Another of the programming themes TCM did a day of a while back was "old dark house" movies from the 1930s, movies in which a bunch of people gather at a house looking for... something, usually with some danger afoot as well. One of the movies I hadn't heard of before was Before Dawn, and since it sounded interesting, I decided to record it.
The movie starts off nowhere near the house, but in Vienna. In a hospital, a Dr. Cornelius (Warner Oland) approaches a nurse, asking about an American patient who is dying. Cornelius talks to the patient, who reveals that 15 years ago back in the States, he robbed a bank and stashed the proceeds from the robbery -- a cool one million dollars, which was a lot back in the early 1930s -- in a house somewhere, mentioning where the house is but not where in the house the money is. The man then dies, and it's not illogical to assume that Dr. Cornelius is going to show up again later in the movie since he's played by someone near the top of the cast list.
We then cut to the house in question, where two old women are living. One of them is Mrs. Marble (Jane Darwell), who hears about the man's death, and is thrilled because it means that she can get the money now after having waited for 15 years for the man to die. The other woman, Mattie, isn't so sanguine about the idea of getting the money, as though it's caused so much disaster for everybody involved with the money that she'd just like to clean her hands of it. Sure enough, Marble climbs the stairs and sees the ghost of the American who stole the money. She, frightened, falls down the stairs to her death.

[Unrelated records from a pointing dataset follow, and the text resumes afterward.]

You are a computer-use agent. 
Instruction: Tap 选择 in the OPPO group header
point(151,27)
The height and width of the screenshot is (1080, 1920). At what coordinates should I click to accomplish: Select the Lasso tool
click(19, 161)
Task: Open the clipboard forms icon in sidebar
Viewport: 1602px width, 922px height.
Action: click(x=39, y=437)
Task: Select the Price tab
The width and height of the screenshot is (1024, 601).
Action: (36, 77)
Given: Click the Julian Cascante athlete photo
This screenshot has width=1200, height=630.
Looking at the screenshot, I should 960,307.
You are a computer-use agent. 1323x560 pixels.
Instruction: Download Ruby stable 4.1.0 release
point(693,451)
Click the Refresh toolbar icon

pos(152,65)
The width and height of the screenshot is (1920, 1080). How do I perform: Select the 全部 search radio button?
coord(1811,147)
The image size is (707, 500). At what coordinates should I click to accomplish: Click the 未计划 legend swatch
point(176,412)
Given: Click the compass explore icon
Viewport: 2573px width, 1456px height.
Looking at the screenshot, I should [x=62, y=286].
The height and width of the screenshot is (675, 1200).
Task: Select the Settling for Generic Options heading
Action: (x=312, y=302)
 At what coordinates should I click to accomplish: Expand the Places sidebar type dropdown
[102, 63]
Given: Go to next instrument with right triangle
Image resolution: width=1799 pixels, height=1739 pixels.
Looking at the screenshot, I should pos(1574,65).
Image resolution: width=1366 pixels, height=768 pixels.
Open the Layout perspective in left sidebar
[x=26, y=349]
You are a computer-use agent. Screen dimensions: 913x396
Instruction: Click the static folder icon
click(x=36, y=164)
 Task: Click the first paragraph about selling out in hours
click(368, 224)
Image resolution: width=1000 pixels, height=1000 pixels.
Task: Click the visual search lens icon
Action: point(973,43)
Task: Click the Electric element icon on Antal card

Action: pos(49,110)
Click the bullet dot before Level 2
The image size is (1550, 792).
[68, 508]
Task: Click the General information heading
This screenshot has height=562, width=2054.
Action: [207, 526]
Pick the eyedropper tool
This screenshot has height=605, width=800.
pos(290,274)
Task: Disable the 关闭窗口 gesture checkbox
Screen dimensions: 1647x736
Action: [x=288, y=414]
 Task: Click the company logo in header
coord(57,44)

We then cut again to a clairvoyant named Patricia (Dorothy Wilson), who is giving a reading to one Dwight Wilson (Stuart Erwin). Wilson is actually an undercover police detective, and his job is to find phony psychics who prey on the emotionally needy and desperate, being pushed into it by her father Horace (Dudley Digges). Wilson gives her a question with no right answer, and before she can tell him this he arrests her and her father.
Patricia, upon being taken to the police station, protests that she wasn't given a chance to tell Dwight he'd asked a trick question. And then in a shocker, she starts giving other information that implies she might be a real no-fooling psychic, and not like all the others who are of course phonies. The cops thinking that she might possibly be useful, bring her and her father to the house where the money may or may not be hidden. Wilson comes along, since he's a detective and it's his job to retrive the money and return it to its proper owners. Also coming, direct from Europe, is Dr. Cornelius.
Before Dawn is little more than a B movie, although to be fair most of the "old dark house" movies were never conceived as prestige movies. However, it's more than entertaining enough. The story is of course nonsense, but when has a nonsense story stopped a movie from being entertaining? Especially in the pre-Code days when talking pictures were realatively new, there were a lot of off-the-wall plots as studios tried all sorts of different things to see what might or might not work. Before Dawn works more than it doesn't, and is definitely worth a watch.